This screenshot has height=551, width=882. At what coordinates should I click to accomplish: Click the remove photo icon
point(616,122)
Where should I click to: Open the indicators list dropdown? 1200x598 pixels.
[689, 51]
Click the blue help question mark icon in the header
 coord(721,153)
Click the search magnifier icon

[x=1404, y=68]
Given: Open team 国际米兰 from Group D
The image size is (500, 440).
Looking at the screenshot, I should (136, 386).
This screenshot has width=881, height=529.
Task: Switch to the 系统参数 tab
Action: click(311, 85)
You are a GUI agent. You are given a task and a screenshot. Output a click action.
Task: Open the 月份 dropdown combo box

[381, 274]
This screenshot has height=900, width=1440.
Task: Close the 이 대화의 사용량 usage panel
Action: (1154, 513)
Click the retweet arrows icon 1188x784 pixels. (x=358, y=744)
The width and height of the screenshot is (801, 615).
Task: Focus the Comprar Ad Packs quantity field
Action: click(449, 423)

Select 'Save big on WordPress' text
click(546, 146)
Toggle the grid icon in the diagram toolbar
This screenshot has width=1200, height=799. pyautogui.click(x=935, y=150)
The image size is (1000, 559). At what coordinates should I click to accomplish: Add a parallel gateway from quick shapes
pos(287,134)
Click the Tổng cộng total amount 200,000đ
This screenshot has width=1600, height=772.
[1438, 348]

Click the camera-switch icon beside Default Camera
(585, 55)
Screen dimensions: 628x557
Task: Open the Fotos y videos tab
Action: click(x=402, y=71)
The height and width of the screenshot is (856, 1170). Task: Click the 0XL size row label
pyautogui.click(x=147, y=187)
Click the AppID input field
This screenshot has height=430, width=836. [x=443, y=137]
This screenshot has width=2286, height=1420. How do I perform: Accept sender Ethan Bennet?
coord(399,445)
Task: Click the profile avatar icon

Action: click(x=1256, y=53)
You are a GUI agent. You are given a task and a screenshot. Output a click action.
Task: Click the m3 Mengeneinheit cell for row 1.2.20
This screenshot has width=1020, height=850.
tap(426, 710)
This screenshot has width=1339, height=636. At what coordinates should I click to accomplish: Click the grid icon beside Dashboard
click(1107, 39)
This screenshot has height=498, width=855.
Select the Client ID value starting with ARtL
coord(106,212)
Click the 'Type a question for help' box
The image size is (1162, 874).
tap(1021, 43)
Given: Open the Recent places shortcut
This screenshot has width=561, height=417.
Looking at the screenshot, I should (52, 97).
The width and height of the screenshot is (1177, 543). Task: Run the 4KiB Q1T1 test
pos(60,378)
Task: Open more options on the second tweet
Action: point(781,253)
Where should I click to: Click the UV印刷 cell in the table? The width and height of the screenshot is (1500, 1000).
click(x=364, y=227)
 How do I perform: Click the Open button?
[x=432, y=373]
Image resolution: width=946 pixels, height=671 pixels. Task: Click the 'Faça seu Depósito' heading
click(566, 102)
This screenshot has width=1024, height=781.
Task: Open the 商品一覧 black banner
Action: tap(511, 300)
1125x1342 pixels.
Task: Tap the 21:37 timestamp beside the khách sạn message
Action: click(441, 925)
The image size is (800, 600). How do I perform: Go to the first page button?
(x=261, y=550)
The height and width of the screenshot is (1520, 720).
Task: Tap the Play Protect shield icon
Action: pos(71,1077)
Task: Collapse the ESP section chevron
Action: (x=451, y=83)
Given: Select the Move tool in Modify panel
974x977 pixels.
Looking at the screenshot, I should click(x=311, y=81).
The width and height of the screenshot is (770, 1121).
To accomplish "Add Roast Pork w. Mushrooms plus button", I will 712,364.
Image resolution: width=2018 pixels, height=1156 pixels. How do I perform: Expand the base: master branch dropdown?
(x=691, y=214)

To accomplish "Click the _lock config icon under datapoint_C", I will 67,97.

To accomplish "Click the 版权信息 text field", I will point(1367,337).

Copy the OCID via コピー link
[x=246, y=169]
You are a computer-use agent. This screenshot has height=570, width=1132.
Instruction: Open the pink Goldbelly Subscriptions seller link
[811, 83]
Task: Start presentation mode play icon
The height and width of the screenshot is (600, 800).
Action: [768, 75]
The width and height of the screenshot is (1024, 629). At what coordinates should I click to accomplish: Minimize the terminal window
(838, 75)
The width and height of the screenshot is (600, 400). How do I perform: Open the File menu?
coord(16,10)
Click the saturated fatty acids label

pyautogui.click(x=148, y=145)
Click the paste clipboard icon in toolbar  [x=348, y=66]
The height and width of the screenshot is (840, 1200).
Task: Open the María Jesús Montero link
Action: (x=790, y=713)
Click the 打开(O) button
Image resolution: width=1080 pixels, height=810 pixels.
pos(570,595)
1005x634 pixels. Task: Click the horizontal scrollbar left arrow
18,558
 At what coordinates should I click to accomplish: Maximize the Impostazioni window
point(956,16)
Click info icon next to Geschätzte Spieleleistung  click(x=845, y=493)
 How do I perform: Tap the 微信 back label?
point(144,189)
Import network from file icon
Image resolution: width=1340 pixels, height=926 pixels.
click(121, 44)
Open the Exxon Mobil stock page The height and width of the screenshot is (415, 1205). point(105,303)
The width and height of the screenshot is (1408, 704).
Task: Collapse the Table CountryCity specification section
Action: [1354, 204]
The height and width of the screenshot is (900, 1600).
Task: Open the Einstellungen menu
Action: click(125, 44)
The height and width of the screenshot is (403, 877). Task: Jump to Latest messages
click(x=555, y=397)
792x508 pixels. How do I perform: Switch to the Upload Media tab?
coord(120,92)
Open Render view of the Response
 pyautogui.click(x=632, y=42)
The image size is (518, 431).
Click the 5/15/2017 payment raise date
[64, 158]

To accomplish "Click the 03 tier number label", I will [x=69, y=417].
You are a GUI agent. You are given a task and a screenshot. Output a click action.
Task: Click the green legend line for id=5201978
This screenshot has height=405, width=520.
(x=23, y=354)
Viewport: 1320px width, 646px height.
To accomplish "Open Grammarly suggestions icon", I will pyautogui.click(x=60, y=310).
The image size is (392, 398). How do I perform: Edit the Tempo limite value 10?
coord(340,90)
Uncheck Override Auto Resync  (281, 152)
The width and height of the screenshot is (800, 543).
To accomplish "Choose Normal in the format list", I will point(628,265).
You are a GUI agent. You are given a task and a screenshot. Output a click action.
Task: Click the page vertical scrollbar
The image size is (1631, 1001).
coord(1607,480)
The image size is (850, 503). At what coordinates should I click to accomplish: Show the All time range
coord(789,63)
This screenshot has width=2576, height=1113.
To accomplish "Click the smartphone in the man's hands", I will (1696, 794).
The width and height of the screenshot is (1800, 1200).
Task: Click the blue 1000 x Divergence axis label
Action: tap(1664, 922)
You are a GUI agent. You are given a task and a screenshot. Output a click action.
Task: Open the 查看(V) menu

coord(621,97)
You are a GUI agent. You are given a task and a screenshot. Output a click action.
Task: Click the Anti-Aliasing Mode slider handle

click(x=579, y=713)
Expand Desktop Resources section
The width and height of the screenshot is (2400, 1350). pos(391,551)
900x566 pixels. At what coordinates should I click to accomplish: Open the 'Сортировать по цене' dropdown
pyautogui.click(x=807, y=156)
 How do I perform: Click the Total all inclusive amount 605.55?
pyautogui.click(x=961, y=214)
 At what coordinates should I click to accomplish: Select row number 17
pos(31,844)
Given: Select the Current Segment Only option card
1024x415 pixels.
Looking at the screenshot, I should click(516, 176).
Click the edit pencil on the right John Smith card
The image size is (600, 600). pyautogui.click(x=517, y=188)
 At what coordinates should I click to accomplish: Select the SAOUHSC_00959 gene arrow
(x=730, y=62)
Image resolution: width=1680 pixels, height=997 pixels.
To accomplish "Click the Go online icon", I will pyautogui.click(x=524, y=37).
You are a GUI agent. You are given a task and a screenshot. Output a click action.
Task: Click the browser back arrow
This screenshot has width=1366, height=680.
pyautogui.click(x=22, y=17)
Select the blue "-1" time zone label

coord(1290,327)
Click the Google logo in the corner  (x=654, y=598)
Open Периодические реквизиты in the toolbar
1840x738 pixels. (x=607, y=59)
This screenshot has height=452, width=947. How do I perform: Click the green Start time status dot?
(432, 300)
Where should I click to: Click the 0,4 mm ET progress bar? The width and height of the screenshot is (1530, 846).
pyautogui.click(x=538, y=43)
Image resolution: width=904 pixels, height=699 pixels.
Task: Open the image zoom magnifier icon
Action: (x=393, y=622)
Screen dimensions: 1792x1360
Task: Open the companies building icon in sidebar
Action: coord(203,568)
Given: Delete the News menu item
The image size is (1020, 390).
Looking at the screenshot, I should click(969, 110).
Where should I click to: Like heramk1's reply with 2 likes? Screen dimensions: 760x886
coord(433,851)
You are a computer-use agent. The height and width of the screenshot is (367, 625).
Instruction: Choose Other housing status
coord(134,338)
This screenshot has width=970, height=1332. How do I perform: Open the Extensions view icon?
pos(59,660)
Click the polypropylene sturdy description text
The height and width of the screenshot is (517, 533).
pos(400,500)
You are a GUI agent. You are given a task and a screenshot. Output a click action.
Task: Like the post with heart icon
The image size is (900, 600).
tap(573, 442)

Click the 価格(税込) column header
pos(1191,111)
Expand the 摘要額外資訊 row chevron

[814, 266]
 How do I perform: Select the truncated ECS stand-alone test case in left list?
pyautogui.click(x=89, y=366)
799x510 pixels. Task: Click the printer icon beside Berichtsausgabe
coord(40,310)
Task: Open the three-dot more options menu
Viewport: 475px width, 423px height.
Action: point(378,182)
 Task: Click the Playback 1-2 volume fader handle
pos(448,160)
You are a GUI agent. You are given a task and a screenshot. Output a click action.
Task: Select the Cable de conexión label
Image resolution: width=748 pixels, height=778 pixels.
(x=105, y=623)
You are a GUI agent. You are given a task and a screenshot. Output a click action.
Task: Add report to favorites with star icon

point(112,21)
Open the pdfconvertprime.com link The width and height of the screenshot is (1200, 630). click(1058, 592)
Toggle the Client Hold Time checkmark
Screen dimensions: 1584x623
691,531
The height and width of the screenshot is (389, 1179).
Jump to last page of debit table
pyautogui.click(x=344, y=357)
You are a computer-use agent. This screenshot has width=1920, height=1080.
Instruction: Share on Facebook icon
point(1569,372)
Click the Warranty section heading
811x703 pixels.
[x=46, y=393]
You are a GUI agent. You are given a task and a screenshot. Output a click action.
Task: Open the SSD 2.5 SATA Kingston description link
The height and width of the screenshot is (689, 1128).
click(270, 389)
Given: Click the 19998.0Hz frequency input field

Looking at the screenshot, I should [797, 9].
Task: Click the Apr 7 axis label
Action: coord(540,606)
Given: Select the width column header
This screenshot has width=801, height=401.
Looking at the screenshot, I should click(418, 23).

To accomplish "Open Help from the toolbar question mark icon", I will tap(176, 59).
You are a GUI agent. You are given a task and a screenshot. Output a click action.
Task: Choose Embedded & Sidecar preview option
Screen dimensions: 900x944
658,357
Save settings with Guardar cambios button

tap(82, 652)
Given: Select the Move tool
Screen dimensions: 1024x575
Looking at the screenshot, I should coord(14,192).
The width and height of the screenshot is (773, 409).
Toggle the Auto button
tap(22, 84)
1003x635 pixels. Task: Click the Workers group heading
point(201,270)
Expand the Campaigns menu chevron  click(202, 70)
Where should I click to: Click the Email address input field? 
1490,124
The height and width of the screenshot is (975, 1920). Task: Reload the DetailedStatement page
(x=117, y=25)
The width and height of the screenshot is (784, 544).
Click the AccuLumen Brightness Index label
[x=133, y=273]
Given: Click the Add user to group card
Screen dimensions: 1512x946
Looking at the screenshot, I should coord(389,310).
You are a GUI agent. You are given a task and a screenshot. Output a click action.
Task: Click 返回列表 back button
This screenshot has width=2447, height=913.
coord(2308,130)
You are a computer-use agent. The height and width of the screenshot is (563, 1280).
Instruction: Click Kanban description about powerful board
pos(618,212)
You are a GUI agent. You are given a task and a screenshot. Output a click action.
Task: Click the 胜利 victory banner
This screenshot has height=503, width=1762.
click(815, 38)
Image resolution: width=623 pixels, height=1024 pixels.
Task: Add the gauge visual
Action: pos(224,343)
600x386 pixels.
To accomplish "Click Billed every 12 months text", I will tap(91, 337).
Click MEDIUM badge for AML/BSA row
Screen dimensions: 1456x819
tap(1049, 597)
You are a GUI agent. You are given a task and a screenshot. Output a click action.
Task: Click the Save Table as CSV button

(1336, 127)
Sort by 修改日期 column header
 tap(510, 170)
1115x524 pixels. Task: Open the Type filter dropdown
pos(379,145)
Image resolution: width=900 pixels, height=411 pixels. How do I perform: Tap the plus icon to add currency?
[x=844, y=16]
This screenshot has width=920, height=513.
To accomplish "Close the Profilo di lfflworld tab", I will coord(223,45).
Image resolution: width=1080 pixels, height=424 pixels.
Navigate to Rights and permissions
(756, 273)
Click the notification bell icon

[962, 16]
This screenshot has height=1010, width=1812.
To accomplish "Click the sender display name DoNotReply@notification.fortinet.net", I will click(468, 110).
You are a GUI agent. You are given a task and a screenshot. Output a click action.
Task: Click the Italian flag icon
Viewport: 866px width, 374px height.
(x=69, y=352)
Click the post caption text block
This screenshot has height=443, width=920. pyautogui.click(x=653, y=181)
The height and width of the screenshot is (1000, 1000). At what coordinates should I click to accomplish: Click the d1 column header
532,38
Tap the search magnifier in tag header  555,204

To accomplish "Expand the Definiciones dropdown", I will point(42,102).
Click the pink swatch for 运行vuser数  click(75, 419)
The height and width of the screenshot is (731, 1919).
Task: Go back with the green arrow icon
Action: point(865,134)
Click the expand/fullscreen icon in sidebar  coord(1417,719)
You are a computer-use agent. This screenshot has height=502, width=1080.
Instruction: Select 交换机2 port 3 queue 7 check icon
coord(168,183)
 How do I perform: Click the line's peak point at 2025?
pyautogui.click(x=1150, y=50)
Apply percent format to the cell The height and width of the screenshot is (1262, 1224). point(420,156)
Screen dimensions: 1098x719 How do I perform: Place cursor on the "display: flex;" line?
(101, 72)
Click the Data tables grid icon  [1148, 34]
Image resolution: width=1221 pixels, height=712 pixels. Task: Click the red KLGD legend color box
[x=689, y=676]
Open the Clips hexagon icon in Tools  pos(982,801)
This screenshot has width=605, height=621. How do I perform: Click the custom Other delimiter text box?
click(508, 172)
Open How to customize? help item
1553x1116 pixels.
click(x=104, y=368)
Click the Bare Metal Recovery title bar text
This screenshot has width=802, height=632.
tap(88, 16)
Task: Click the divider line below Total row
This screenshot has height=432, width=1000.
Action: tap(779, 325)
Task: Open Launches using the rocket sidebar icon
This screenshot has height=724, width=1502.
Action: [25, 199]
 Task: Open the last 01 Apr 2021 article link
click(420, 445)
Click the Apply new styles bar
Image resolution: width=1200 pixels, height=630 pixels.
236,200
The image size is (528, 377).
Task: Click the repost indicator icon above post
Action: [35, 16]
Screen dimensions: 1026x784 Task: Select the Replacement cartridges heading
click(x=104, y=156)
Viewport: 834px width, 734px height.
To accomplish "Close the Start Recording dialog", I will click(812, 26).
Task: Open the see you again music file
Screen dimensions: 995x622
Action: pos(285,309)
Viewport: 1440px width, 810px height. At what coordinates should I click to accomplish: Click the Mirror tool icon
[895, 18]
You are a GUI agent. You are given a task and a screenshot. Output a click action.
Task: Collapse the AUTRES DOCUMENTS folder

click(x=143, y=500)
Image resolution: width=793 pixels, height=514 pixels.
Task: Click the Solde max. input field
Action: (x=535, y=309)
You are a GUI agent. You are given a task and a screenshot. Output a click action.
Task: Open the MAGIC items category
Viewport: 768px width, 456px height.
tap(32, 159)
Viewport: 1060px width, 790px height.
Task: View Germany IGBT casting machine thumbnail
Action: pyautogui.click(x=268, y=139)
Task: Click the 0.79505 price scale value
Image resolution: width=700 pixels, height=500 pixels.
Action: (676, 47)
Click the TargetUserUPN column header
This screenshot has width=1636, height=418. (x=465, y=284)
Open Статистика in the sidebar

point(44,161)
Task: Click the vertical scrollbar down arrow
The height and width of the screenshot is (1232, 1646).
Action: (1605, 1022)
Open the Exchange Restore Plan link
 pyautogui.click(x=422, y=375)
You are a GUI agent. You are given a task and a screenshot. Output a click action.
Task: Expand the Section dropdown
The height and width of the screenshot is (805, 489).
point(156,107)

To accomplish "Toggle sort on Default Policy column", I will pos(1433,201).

How to complete this task >> Retype exactly the lines above, from the one with "900x566 pixels. At" through the one with "Task: Click the browser back arrow", inclusive.

Answer space >>
900x566 pixels. At what coordinates should I click to accomplish: Open the 'Сортировать по цене' dropdown
pyautogui.click(x=807, y=156)
 How do I perform: Click the Total all inclusive amount 605.55?
pyautogui.click(x=961, y=214)
 At what coordinates should I click to accomplish: Select row number 17
pos(31,844)
Given: Select the Current Segment Only option card
1024x415 pixels.
Looking at the screenshot, I should click(516, 176).
Click the edit pencil on the right John Smith card
The image size is (600, 600). pyautogui.click(x=517, y=188)
 At what coordinates should I click to accomplish: Select the SAOUHSC_00959 gene arrow
(x=730, y=62)
Image resolution: width=1680 pixels, height=997 pixels.
To accomplish "Click the Go online icon", I will pyautogui.click(x=524, y=37).
You are a GUI agent. You are given a task and a screenshot. Output a click action.
Task: Click the browser back arrow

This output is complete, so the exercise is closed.